She walked closer to see the house. No harm could come from looking at it. She supposed it had got shabbier in the years. But no, it looked surprisingly bright, its red brick well pointed as if it had been maintained properly, window boxes neatly kept and brass that shone. The curtains looked smart too. Maureen didn’t know whether to be pleased or sorry.
Again, she felt her feet take her across the road. It was something that was outside her own will that made her climb the six steps and knock on the door.
Her mother answered, seventy now, not fifty, lined but not frail. She wore a smart red cardigan and a red checked shirt. She didn’t look at all surprised to see Maureen.
“Come on in—you must be tired.”
“No, no, not a bit. I think it’s the newness of everything … or the sameness. Seeing everything again. I must have walked miles.”
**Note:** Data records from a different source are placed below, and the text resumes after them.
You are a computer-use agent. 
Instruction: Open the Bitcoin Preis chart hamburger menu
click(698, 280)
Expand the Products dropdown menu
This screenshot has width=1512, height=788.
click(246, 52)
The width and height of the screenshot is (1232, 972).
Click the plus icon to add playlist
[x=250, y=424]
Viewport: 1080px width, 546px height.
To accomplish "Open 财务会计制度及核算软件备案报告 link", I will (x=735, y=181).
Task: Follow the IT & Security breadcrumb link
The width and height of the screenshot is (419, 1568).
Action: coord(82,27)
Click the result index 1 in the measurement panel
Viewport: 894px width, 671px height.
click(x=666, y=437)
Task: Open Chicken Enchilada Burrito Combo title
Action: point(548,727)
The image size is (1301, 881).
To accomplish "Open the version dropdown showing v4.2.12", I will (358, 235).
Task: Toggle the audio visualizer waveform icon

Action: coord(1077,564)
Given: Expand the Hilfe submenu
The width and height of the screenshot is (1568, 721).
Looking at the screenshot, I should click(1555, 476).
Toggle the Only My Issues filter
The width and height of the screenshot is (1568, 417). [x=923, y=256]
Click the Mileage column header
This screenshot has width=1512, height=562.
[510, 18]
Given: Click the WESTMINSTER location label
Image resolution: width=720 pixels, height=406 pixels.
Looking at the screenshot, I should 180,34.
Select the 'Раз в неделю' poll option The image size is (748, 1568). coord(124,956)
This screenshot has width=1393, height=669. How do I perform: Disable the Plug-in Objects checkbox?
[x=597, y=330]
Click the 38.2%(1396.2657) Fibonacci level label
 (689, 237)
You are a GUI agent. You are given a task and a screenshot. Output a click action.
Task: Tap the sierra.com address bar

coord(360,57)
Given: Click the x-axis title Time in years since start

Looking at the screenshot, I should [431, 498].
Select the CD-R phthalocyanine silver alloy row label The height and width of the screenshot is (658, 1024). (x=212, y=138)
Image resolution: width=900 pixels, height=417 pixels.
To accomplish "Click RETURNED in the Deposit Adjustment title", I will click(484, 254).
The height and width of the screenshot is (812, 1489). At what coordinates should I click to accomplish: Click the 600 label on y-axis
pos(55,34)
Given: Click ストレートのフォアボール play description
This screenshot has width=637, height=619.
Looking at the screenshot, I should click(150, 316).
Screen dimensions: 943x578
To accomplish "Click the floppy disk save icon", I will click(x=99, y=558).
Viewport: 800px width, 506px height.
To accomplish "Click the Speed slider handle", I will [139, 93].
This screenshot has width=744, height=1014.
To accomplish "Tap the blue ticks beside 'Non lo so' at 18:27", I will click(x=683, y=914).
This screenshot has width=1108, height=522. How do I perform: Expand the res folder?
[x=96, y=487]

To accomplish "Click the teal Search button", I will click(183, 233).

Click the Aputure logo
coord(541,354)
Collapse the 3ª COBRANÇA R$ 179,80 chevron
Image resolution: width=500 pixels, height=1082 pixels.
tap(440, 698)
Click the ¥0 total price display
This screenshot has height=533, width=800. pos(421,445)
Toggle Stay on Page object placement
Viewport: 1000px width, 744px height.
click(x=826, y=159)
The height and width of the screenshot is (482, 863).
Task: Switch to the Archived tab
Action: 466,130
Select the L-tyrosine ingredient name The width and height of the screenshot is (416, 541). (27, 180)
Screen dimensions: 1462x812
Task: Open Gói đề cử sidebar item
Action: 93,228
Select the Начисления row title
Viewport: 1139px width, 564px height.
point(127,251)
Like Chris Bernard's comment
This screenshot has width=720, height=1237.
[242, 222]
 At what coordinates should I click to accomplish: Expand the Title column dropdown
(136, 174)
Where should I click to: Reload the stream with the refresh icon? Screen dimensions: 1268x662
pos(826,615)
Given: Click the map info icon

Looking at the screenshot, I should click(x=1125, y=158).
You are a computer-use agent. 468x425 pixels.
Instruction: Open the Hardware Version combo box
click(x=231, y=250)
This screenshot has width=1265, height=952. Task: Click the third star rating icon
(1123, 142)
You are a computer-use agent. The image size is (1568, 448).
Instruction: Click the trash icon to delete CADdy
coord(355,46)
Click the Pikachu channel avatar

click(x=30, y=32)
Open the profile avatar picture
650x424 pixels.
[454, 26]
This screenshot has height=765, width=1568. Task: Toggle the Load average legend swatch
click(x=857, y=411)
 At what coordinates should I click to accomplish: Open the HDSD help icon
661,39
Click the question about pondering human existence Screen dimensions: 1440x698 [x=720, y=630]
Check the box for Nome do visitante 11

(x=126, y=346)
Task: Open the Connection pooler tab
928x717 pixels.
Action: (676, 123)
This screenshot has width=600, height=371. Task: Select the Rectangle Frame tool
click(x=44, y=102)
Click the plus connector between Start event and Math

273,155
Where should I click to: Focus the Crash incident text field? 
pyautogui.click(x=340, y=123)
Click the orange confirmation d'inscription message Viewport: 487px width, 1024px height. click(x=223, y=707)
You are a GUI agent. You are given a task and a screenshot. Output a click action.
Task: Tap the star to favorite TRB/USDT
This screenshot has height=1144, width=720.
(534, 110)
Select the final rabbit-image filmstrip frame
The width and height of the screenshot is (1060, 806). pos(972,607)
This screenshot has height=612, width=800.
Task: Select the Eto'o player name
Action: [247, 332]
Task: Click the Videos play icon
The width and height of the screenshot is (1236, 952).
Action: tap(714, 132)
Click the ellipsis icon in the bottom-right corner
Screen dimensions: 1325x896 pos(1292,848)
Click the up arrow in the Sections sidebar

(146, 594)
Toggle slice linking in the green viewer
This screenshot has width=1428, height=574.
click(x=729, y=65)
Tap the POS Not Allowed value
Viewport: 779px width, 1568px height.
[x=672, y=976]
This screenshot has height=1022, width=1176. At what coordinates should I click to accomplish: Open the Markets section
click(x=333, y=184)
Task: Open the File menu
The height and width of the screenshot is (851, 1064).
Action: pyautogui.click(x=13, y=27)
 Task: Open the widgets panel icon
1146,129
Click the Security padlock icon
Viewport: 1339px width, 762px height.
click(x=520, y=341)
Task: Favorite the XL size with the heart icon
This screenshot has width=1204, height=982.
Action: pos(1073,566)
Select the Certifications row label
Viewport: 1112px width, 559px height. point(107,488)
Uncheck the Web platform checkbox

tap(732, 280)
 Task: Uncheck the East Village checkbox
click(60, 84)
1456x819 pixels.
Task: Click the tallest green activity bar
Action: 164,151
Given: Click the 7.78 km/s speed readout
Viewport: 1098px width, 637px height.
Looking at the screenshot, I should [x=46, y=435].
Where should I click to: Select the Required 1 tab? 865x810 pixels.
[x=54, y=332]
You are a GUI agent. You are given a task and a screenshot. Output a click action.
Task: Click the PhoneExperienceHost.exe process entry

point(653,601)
“Where did you go?” Her mother hadn’t kissed her, exclaimed or shown any emotion other than pleased welcome.
Maureen told her the route, and they talked as friends who hadn’t met for a long time, which was what they seemed to be.
“You’re still on your own?” Maureen looked around.
“So are you all week, I imagine.” Her mother was always dry.
“Yes, I go out to work, of course.”
Her mother nodded. “Yes, well your father provided well for me; I didn’t have to.”
There was a small silence, but it wasn’t hostile.
“And you see the family on Sundays—that’s nice.”
“It is nice. It’s very nice, and the odd time during the week too. But in a way I owe you that.”
Her mother was pouring the boiling water into the teapot. Maureen felt the years slip away. It was the same big brown teapot of her youth, or else one exactly similar. Imagine that teapot having survived when so little else had.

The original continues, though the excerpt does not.